One neighbor he befriended allowed the conman to take control of his wife’s £300,000 legacy after she died - the bulk of which was intended for the care of his Down’s Syndrome daughter. The family lost it all.

In another instance, Reid conned about £31,000 from a grieving widow, after he had giving a glowing eulogy at her late husband’s funeral.

Newcastle Crown Court was told Reid advised victims to place their money in an offshore account where it would accrue a higher rate of interest, with payments going directly to their bank accounts.  Suspicions were finally aroused when  the payments stopped in November 2012.

Police found that the offshore account did not exist and documentation supporting the account was false.

Today, more than 40 victims packed into the court to hear sentence passed on a man branded “greedy, callous and cold-hearted” by the prosecution.

Reid, of St John’s Mews, in Burnhope, County Durham, who was previously known for his fine suits, cut a shabby figure in the dock, dressed in a baggy white t-shirt. He showed no emotion.

Judge James Goss QC said, despite realising the scheme was unsustainable, Reid continued to obtain and invest cash, causing his victims eventual losses of £1.68m.

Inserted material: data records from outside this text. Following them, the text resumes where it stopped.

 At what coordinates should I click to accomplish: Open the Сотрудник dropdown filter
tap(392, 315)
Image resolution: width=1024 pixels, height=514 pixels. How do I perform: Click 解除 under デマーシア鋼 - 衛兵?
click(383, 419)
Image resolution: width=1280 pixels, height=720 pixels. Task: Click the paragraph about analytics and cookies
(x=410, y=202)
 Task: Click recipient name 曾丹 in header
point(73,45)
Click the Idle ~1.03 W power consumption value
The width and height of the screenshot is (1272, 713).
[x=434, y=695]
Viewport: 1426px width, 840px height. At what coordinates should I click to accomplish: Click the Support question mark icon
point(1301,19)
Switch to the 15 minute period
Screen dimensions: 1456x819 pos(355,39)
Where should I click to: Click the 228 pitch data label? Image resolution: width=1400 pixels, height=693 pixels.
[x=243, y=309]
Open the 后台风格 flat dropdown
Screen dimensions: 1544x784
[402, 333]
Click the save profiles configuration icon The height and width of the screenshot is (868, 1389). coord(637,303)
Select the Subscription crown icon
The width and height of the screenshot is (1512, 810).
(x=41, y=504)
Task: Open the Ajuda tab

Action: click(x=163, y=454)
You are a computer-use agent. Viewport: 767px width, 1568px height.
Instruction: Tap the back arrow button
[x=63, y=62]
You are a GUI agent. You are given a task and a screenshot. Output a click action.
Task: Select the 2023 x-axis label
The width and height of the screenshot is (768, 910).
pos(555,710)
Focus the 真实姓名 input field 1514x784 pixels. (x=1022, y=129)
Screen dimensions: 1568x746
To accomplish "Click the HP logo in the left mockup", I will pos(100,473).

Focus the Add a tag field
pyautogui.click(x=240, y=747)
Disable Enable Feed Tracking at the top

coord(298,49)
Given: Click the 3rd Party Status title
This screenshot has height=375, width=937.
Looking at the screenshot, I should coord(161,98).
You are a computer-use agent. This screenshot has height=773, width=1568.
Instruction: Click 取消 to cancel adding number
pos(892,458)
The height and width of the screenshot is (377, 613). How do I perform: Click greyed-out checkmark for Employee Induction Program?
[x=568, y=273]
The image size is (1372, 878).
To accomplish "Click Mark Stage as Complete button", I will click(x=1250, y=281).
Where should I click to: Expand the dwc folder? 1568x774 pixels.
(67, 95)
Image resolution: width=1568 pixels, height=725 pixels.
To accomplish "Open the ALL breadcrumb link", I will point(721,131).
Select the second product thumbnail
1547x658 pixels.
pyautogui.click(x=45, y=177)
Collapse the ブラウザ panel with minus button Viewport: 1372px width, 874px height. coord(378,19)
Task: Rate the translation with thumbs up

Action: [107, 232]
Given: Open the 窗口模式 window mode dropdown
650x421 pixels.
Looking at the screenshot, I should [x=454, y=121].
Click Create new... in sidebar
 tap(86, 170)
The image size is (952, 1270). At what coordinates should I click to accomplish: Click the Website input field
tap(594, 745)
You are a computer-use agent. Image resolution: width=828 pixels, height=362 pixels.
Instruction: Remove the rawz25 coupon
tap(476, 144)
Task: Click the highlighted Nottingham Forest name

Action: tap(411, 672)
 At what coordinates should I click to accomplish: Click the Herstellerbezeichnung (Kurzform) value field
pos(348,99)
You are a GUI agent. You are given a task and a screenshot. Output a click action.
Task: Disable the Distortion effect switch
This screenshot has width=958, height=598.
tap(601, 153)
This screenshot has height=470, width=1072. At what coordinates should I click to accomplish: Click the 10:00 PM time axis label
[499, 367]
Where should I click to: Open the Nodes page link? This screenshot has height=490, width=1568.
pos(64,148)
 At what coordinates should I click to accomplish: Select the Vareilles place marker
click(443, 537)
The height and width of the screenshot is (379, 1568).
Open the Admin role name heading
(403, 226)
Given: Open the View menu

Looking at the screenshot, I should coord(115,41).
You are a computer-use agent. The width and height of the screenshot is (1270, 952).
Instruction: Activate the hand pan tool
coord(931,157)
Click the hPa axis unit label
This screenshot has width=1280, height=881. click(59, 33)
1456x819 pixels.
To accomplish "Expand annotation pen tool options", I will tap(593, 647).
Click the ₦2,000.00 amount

He added: “The bland facts do not reveal the meanness and individual consequences of your offending which was committed against elderly and entirely trusting decent people – some of whom were in a vulnerable situation by reason of ill health or other circumstances including bereavement.

“They were cruelly deceived by your false veneer of professionalism and reassurance and have suffered – some ruinously.”

Reid pleaded guilty to 22 offences of obtaining a money transfer by deception between 2001 and 2013. He also admitted one count of participating in a fraudulent business from 2007.

A total of 51 victims have so far come forward.

Jamie Adams, mitigating, said Reid had not set out to defraud anyone and had run a bona fide financial services for many years before the offences.

He said, Reid became “overconfident and thought he could play the system” – which crashed in 2007/08.

Mr Adams added, Reid had tried to commit suicide twice last year due to his shame and remorse.

Northumbria Police DCI Christina Barrett said: "Reid gained the trust of his victims. He deceived people out of millions of pounds and left many of his victims suffering significant financial hardship.

“These people put their trust in Reid and his actions are nothing short of disgusting.”

She added: “I'm satisfied with the sentence passed, which ensures this man is behind bars for his callous and coldhearted actions."

The court was told the police had passed a file on Reid to the CPS in 2003, but there was not deemed to be any evidence to prosecute him.